Thread: Here is my Sentence Analyzer Program!

  1. #1
    Registered User
    Join Date
    Apr 2011
    Posts
    308

    Here is my Sentence Analyzer Program!

    The explanation for my program:

    int split_by_sentence(void)
    Receives input from the user. A sentence with a period or multiple sentences, each sentence must have a period.
    Writes the result to readtext.txt.

    int main ()
    Reads the readtext.txt file, sends a sentence/line at a time to the redefined_sentence function.

    void redefined_sentence (char* sentence)
    Receives the sentence and splits it into a word per line and writes the result to list.txt.

    This word per line file is opened and read a line/word at a time in a while loop, till the file is all read.
    The word is broken down into a single char and compared against a char array of consonants, to see if the word is a consonant.

    If the letter is a consonant the result is written to intermediate.txt, only the consonant version of the word is written to the file.
    When this happens, a integer is changed from zero to one.

    In a different part of the while loop, it checks to see if the integer has changed, if it has the whole word is written to consonant_words.txt.

    Now intermediate.txt and consonant_words.txt are closed and the while loop is finished.

    Now intermediate.txt is opened again and the last word of the file is passed into the variable 'last'.
    Then intermediate.txt is closed.

    Then intermediate.txt and consonant_words.txt are opened again.
    In a new while loop, if the letters in 'last' is the same as the word in intermediate.txt, the whole word version from consonant_words.txt is written to comparison.txt and last_word.txt.
    Now comparison.txt has words from the sentence that share consonant letters with the last word of the sentence.
    comparison.txt is needed in the percentage calculation later on.
    Now intermediate.txt, consonant_words.txt, comparison.txt, and last_word.txt are closed and the while loop is finished.

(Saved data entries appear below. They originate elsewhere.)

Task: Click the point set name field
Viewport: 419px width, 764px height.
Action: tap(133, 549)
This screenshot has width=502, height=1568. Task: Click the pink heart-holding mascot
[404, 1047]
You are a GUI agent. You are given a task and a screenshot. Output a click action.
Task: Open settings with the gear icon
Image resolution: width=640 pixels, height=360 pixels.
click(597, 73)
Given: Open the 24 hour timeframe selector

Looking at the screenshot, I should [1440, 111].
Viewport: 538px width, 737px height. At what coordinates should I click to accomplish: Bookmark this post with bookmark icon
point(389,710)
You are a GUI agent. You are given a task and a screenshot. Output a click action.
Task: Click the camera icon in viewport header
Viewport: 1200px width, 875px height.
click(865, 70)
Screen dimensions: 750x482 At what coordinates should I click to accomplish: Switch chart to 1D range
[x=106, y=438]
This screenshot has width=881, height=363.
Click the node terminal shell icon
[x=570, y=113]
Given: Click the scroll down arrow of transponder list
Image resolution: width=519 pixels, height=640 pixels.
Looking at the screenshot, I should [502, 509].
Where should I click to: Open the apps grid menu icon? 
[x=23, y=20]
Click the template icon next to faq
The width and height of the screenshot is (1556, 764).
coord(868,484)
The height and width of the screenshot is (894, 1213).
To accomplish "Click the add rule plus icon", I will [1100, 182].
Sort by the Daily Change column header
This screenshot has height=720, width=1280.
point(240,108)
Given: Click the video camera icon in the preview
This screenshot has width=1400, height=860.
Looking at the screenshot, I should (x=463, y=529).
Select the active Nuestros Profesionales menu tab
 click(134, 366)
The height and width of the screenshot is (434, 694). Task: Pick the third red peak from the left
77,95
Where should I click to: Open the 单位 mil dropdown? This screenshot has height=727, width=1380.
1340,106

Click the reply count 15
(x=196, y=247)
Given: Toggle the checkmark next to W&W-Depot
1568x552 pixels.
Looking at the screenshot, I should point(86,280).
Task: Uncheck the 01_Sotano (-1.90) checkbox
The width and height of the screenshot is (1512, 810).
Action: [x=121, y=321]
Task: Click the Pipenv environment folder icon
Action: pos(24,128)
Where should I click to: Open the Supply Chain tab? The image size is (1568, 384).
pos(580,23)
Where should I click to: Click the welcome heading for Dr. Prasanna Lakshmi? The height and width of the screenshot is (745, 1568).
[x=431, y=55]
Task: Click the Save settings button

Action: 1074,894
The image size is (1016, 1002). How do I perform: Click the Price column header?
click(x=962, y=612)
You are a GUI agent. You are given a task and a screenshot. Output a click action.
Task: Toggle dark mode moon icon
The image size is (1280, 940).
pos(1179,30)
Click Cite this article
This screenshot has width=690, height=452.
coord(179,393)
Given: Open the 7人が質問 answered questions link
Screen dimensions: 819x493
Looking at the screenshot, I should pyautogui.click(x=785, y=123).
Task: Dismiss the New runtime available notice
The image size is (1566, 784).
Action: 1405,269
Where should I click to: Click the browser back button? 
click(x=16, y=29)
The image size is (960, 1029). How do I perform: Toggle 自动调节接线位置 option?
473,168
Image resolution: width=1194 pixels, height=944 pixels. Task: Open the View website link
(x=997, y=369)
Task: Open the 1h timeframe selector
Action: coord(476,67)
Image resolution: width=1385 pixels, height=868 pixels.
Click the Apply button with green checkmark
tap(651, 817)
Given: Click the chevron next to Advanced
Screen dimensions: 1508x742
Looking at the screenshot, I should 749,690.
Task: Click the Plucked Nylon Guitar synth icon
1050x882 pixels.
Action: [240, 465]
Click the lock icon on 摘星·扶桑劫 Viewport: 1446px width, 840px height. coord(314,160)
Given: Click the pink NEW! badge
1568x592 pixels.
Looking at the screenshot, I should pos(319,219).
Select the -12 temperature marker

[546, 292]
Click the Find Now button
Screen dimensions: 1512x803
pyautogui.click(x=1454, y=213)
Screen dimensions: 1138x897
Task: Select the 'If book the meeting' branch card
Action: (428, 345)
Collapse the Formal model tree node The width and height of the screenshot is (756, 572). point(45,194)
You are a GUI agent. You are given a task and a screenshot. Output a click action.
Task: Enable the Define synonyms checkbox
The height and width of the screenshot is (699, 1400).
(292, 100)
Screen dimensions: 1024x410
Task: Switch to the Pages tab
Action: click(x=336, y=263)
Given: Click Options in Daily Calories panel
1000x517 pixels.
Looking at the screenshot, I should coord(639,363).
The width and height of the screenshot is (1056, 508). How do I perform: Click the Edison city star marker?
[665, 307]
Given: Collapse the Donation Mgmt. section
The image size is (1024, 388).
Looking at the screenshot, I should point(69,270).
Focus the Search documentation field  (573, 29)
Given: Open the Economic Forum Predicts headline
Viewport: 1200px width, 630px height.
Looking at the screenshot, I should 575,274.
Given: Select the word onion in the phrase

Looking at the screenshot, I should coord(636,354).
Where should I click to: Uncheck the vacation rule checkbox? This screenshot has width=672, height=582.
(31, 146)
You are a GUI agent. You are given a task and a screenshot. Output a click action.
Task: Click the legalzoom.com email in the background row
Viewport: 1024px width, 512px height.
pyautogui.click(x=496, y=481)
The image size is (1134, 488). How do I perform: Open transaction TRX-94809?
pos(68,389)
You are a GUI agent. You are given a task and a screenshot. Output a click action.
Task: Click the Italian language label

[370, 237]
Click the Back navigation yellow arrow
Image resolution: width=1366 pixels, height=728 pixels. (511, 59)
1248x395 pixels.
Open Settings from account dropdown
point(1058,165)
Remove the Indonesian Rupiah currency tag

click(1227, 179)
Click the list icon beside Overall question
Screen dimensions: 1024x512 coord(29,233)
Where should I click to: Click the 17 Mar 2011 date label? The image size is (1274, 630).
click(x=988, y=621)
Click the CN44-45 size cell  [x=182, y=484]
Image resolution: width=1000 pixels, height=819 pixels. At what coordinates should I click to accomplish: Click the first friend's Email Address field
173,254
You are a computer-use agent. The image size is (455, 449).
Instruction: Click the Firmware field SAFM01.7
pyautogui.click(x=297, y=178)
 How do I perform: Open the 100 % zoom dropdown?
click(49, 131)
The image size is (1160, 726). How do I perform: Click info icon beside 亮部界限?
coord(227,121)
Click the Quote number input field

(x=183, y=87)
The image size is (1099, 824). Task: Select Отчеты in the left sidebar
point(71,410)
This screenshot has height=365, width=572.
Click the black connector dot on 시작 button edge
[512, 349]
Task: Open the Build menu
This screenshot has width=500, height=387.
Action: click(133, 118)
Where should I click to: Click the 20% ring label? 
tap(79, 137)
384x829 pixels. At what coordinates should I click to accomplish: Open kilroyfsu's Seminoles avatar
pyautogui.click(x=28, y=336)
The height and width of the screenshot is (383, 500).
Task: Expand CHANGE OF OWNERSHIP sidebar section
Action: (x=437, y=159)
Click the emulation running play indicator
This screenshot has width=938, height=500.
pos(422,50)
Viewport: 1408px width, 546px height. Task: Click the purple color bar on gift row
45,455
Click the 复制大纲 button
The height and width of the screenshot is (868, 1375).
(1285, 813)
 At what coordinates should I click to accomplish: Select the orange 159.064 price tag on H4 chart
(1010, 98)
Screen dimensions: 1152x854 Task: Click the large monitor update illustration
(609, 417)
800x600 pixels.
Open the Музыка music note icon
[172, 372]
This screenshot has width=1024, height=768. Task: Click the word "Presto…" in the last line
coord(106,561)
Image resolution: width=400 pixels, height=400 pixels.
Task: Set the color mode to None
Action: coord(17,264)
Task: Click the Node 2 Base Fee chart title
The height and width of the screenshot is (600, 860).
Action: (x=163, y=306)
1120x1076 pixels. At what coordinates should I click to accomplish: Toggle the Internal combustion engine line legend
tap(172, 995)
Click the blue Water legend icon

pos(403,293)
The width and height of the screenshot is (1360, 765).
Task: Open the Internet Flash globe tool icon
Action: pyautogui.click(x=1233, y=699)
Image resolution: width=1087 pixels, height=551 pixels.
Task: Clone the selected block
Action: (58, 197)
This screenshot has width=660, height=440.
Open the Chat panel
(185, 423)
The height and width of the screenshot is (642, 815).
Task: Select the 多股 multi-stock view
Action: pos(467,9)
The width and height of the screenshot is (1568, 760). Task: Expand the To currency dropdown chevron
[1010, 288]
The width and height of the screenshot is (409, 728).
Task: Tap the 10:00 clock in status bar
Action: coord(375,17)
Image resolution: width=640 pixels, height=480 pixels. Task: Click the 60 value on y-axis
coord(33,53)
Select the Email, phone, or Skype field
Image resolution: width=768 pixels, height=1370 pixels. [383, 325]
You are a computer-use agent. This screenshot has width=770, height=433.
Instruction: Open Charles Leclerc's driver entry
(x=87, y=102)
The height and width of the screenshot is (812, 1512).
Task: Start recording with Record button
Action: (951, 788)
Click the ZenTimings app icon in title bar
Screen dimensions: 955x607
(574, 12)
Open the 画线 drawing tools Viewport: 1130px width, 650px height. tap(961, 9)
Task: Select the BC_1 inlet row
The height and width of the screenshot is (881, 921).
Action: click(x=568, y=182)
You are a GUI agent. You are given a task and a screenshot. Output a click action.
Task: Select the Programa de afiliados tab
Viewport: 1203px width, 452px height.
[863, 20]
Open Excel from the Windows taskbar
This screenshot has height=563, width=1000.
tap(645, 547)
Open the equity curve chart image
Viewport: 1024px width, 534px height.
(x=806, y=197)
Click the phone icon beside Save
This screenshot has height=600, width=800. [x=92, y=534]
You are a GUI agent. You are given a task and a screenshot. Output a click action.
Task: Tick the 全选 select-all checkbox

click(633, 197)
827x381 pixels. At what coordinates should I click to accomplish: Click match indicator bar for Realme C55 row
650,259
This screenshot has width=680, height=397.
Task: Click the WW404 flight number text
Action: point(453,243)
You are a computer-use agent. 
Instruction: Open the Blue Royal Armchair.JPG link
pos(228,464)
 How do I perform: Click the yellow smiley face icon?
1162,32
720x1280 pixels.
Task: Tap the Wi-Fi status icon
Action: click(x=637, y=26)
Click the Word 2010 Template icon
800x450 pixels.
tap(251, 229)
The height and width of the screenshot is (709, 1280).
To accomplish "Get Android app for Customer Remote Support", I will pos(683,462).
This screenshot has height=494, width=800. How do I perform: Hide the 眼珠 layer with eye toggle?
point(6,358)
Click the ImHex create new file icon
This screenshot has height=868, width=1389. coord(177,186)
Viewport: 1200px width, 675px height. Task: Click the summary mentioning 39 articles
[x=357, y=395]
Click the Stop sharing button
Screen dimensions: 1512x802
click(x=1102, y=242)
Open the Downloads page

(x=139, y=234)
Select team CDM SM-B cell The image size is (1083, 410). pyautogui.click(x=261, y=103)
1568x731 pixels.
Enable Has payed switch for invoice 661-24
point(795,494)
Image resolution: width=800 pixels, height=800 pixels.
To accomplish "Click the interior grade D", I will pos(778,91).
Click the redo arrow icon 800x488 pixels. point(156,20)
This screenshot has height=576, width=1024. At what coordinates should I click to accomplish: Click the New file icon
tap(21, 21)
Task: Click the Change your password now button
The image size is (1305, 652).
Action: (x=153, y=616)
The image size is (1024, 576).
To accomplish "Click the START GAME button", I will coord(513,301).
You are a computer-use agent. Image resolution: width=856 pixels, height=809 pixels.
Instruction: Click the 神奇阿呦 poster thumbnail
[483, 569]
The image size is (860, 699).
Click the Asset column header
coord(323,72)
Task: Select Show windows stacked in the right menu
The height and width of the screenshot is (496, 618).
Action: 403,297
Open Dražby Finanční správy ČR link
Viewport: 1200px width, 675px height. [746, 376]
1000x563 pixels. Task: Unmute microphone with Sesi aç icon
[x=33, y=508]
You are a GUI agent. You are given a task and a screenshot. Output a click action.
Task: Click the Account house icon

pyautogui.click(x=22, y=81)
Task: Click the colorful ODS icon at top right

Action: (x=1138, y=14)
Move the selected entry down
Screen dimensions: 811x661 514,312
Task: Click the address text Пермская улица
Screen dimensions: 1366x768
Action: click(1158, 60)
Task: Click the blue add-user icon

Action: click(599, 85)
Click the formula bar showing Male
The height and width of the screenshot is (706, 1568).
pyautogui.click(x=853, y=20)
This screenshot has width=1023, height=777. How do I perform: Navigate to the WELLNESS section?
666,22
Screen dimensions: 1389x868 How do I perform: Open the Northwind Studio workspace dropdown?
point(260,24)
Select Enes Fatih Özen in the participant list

    Now comparison.txt is opened again and the matching words are printed on the screen.
    This is not the whole sentence, onlt the last word and words with matching consonants: paraphrase version, to get to the truth of the sentence.
    Now comparison.txt is closed.

    Now last_word.txt is opened again, the last word is put into the sentence "The last word is:".
    Now last_word.txt is closed.

    Now comparison.txt is opened again, and the word is put as a variable, along with the variable 'message' in the percentage_calculation function.

    void percentage_calculation(char *a_pch, char *message)
    Now the sentence from comparison.txt is broken down into a word per line, and each word is individually put into a while loop.
    The whole loop places the word into one of four categories, with 'B' being consonant and 'A' being vowel: ABA, AB, BA, BAB.
    Then all words now given one of these four values the math is done to see how much percentage wise a type of word was used in the sentence.
    Then, using if statements I check to see which of the four values was the largest, and the result is passed back into the 'message' variable and sent back to the redefined_sentence function.
    Also the percentages are printed on the screen.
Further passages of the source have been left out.